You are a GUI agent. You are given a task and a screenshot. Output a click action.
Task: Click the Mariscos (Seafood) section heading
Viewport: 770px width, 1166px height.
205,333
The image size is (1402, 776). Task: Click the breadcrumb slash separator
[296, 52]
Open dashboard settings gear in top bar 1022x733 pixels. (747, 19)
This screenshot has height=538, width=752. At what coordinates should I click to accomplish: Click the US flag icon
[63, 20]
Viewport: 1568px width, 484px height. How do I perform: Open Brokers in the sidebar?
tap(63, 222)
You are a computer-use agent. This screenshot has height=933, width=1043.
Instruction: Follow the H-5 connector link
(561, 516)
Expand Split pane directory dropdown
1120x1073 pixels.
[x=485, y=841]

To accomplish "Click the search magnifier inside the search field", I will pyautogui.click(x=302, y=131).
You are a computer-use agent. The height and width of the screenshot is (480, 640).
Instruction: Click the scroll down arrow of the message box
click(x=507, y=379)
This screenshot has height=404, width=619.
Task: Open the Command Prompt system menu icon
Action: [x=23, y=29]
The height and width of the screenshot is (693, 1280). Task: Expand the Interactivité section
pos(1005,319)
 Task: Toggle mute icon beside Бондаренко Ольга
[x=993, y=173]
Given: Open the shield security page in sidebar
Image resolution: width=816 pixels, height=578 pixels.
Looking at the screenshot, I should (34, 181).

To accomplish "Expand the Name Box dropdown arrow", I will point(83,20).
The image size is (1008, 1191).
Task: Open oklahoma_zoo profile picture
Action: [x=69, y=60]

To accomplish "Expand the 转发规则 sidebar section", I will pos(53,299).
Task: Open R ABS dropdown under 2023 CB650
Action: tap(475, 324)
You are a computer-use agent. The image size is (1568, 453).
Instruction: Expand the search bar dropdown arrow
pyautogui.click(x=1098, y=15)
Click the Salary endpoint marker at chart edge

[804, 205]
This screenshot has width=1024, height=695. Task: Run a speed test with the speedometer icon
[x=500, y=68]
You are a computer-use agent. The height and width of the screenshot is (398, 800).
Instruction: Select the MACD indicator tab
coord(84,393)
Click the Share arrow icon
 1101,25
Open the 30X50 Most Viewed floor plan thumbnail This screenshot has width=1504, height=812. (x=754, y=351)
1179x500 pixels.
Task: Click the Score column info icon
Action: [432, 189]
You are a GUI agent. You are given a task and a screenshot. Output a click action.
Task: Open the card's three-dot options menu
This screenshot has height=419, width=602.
+-------+
TASK DETAILS → Going from the line that has "This screenshot has width=1024, height=695." through the last line of the entries, retype each line exactly as given and add nothing.

RESPONSE TO THIS EXERCISE →
This screenshot has width=1024, height=695. Task: Run a speed test with the speedometer icon
[x=500, y=68]
You are a computer-use agent. The height and width of the screenshot is (398, 800).
Instruction: Select the MACD indicator tab
coord(84,393)
Click the Share arrow icon
 1101,25
Open the 30X50 Most Viewed floor plan thumbnail This screenshot has width=1504, height=812. (x=754, y=351)
1179x500 pixels.
Task: Click the Score column info icon
Action: [432, 189]
You are a GUI agent. You are given a task and a screenshot. Output a click action.
Task: Open the card's three-dot options menu
This screenshot has height=419, width=602.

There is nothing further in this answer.